:: Task prompt ::
In the data that follows, find the line with "Task: Tap the HD call status icon"; transcribe it, every later line up to the one with "Click the Package", and that line as well, exactly and with no others.

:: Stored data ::
______________________________

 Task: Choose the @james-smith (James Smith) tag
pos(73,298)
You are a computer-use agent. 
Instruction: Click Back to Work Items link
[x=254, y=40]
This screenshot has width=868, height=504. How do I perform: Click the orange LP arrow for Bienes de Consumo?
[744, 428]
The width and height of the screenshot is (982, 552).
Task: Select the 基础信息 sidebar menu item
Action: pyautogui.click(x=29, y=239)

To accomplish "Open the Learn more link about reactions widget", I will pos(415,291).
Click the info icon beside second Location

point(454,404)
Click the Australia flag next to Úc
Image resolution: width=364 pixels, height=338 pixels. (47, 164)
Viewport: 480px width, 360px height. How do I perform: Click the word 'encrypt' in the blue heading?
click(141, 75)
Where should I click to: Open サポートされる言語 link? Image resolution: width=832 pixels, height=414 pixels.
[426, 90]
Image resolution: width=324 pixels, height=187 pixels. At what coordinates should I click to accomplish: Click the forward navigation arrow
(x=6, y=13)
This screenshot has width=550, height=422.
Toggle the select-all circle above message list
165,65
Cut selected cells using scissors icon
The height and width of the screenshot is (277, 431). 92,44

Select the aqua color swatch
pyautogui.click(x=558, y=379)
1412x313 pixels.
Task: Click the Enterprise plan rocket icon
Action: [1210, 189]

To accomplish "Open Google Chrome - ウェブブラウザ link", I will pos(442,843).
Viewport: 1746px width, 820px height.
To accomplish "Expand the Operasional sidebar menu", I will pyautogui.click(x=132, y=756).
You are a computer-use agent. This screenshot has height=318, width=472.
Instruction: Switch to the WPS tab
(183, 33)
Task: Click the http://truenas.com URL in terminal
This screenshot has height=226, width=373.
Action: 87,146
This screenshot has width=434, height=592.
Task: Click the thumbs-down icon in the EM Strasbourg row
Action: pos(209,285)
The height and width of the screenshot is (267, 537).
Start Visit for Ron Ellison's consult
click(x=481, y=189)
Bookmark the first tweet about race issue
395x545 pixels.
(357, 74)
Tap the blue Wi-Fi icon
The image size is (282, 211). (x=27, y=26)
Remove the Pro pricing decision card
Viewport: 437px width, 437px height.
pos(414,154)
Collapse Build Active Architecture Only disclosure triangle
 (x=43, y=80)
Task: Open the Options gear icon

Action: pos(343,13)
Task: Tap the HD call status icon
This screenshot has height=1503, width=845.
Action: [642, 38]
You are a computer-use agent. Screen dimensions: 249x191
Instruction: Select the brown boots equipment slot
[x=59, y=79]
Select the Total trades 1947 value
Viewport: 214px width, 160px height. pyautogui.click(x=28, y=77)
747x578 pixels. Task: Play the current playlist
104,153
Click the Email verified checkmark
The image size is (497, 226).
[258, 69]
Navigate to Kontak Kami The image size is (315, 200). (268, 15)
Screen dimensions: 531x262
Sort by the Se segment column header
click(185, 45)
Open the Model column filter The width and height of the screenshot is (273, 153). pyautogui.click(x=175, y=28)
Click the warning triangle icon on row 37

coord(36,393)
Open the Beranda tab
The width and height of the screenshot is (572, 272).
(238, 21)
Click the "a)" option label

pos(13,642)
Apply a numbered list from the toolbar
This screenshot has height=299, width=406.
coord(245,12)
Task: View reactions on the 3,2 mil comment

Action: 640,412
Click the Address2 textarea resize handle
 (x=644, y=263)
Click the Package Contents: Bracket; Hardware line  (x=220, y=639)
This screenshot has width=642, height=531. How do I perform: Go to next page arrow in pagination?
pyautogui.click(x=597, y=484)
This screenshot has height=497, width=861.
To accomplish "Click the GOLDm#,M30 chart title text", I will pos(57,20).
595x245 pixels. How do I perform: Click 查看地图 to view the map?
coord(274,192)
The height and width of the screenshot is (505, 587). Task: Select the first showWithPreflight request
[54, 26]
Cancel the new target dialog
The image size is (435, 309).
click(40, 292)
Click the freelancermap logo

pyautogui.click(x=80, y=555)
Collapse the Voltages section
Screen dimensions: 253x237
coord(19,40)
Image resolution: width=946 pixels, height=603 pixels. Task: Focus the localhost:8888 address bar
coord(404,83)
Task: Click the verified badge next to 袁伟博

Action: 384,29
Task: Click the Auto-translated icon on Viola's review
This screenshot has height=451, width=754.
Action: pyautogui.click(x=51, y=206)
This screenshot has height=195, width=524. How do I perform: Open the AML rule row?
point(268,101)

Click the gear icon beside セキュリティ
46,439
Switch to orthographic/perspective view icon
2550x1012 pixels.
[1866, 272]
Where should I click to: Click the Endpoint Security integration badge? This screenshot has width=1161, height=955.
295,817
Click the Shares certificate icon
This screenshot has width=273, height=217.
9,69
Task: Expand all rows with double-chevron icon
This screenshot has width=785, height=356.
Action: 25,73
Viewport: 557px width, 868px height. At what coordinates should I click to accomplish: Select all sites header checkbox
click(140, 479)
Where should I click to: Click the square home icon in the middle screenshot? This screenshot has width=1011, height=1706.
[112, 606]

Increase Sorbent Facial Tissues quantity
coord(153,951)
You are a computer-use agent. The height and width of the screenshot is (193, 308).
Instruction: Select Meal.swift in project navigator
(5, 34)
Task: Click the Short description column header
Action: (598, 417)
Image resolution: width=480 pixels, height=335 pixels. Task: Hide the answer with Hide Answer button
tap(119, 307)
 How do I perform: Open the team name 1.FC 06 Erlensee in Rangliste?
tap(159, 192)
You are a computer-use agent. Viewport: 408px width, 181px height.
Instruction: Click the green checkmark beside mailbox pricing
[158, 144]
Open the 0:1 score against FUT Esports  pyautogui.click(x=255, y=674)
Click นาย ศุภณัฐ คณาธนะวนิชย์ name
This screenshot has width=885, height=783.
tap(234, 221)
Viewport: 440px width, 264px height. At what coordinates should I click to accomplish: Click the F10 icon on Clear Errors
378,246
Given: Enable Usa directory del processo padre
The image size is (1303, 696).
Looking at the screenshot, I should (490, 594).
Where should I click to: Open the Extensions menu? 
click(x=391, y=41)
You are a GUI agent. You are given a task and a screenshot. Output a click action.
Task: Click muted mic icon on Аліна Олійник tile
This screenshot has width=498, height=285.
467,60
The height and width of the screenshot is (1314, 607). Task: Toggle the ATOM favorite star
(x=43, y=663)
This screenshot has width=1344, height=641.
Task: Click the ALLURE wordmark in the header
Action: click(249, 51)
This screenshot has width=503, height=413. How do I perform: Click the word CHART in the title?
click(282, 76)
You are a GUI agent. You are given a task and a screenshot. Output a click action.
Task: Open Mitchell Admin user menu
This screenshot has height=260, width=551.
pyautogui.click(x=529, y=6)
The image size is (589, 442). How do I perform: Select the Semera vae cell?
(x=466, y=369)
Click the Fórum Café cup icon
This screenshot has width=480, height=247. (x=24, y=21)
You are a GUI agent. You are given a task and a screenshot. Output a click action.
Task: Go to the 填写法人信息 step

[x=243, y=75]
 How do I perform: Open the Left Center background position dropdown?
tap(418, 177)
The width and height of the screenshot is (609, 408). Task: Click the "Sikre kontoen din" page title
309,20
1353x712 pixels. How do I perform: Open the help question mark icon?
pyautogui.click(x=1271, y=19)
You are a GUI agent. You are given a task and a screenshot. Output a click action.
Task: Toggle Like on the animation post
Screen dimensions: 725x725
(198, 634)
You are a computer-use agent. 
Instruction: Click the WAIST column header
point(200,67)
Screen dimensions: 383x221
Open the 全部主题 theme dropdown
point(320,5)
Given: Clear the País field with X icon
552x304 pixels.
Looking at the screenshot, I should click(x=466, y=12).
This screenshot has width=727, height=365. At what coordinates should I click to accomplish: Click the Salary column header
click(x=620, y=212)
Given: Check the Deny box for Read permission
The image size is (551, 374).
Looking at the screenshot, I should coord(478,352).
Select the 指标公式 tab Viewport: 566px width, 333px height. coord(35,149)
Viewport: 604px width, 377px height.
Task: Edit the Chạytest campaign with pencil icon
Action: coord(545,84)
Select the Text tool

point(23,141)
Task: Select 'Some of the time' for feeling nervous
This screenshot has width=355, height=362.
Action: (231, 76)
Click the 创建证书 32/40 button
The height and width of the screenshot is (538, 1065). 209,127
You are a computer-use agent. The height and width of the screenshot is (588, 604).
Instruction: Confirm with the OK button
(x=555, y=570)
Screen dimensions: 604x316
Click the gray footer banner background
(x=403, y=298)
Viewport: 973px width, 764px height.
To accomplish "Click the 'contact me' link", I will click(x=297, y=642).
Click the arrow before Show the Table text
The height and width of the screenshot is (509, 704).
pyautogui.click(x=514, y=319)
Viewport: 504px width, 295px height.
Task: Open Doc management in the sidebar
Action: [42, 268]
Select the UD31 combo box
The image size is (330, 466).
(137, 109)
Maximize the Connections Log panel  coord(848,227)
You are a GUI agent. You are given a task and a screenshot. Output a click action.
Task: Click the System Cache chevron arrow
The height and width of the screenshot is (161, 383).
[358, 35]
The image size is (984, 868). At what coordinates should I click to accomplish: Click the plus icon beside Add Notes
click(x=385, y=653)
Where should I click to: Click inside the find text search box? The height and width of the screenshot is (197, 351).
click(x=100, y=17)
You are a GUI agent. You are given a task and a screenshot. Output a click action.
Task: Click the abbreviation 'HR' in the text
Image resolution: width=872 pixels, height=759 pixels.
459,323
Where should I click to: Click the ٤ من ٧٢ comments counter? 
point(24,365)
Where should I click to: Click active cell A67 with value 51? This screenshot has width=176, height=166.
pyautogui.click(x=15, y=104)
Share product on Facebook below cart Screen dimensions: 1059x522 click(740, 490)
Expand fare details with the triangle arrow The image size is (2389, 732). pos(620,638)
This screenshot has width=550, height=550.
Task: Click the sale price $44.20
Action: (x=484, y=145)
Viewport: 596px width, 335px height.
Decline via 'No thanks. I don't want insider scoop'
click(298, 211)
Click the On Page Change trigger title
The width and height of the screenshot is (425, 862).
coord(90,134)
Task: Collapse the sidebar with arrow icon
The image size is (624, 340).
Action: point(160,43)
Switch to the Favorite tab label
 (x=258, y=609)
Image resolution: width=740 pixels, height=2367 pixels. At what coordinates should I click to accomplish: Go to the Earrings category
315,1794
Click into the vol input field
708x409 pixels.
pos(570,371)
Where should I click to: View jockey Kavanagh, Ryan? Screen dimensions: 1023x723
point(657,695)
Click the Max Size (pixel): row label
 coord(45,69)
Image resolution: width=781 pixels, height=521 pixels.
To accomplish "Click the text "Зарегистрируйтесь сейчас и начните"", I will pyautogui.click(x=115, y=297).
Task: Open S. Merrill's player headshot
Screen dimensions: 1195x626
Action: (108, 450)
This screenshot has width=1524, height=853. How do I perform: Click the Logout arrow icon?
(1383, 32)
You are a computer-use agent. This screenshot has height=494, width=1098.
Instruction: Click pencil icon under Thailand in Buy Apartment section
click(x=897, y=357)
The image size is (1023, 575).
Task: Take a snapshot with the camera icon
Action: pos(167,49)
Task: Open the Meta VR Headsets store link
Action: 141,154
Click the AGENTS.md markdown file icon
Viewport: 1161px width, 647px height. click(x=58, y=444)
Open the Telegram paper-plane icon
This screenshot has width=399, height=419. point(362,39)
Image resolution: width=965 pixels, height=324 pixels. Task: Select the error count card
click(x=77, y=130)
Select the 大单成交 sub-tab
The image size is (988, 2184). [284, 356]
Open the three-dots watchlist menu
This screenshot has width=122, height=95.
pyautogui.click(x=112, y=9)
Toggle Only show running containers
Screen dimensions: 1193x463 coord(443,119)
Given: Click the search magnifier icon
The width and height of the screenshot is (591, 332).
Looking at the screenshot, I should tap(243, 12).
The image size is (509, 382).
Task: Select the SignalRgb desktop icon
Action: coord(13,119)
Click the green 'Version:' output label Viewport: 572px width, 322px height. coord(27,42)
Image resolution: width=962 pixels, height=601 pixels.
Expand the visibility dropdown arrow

______________________________

:: The completed task ::
Task: Tap the HD call status icon
This screenshot has height=1503, width=845.
Action: [642, 38]
You are a computer-use agent. Screen dimensions: 249x191
Instruction: Select the brown boots equipment slot
[x=59, y=79]
Select the Total trades 1947 value
Viewport: 214px width, 160px height. pyautogui.click(x=28, y=77)
747x578 pixels. Task: Play the current playlist
104,153
Click the Email verified checkmark
The image size is (497, 226).
[258, 69]
Navigate to Kontak Kami The image size is (315, 200). (268, 15)
Screen dimensions: 531x262
Sort by the Se segment column header
click(185, 45)
Open the Model column filter The width and height of the screenshot is (273, 153). pyautogui.click(x=175, y=28)
Click the warning triangle icon on row 37

coord(36,393)
Open the Beranda tab
The width and height of the screenshot is (572, 272).
(238, 21)
Click the "a)" option label

pos(13,642)
Apply a numbered list from the toolbar
This screenshot has height=299, width=406.
coord(245,12)
Task: View reactions on the 3,2 mil comment

Action: 640,412
Click the Address2 textarea resize handle
 (x=644, y=263)
Click the Package Contents: Bracket; Hardware line  (x=220, y=639)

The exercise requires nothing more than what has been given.